Vendors and analysts say this is in large part a replacement
market. Since most organisations are already budgeted for URL
filtering, it's relatively easy to step up and add value at the web
security gateway, either through new products or adding features to
existing deployments. The pressure is growing, as the rapid
development and deployment of complex malware outstrips the ability
of any single technology to protect enterprises.
"We were proactive. We started seeing more and more alerts
coming through as zero day threats," said the aerospace/defense
manager, as he monitored feeds from Symantec's DeepSight services.
He chose Aladdin because its packet inspection technology offered
better zero-day protection than signature-based detection alone,
but uses IronPort for email gateway protection. "We don't believe
in too many eggs in one basket."
In fact, while there are compelling arguments for using the same
vendor's products on the desktop and at the Web security gateway,
best security practice may dictate deploying the widest range of
coverage with different solutions.
"Malware detection is converging. It's all malware. Whether
rootkit, adware or spyware, but malware is growing so fast and so
diverse and so complex, no one vendor will catch it all," said
Gartner's Firstbrook. "It needs to be from a different vendor; it's
totally necessary--needs to be from different vendor. Each only
knows what they know about."
In addition to protecting large enterprises, Web Security
gateways make some sense for SMBs, which can add a layer of defense
without necessarily beefing up security on every desktop.

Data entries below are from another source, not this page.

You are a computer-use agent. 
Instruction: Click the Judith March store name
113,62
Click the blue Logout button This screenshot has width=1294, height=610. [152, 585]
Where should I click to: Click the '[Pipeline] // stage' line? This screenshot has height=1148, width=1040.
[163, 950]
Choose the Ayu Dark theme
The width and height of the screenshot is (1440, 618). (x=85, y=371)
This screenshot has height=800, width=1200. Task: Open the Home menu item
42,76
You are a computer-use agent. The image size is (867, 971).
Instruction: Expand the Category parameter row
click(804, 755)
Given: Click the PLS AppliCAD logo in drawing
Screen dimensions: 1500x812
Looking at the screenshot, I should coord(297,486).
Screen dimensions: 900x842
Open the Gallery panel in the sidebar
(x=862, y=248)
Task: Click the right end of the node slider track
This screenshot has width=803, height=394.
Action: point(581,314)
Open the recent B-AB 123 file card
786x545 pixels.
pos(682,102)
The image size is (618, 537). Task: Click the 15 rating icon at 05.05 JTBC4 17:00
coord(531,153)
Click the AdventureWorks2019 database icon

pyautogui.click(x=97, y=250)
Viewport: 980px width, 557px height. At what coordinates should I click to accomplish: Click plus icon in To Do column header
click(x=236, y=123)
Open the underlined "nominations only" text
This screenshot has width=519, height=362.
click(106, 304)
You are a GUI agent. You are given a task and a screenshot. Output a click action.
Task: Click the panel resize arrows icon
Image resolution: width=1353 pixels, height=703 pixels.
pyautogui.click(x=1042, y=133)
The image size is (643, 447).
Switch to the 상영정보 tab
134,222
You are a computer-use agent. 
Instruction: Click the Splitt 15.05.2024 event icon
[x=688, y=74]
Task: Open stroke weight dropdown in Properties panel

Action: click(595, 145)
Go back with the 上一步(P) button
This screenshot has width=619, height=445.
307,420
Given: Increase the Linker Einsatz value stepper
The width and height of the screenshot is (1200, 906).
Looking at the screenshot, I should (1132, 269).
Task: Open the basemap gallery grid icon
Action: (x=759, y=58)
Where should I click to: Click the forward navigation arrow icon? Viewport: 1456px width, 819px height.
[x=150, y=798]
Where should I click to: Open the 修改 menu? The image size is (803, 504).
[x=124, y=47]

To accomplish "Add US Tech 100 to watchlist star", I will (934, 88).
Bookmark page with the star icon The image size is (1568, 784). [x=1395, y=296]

Gateway-based malware protection offers a single point of policy
control and management. It's an alternative for companies feeling
the pressure to upgrade their desktops to run the latest
antimalware software, who can opt instead to wait until the
end-of-life cycle runs its natural course. Specialised systems,
such as medical devices that can't be updated easily, can be
protected at the gateway.
"From cost perspective, I don't have to upgrade desktops;
putting too much software on them affects performance," said Jay
Wessel, vice president of technology for the Boston Celtics, who
uses Mi5's Webgate. "It's a centralised place in which you can fix
things quickly for everyone." That kind of control is important to
small IT operations like his.
"I like things that live in my room better than things I have to
put in anybody else's office," Wessel said.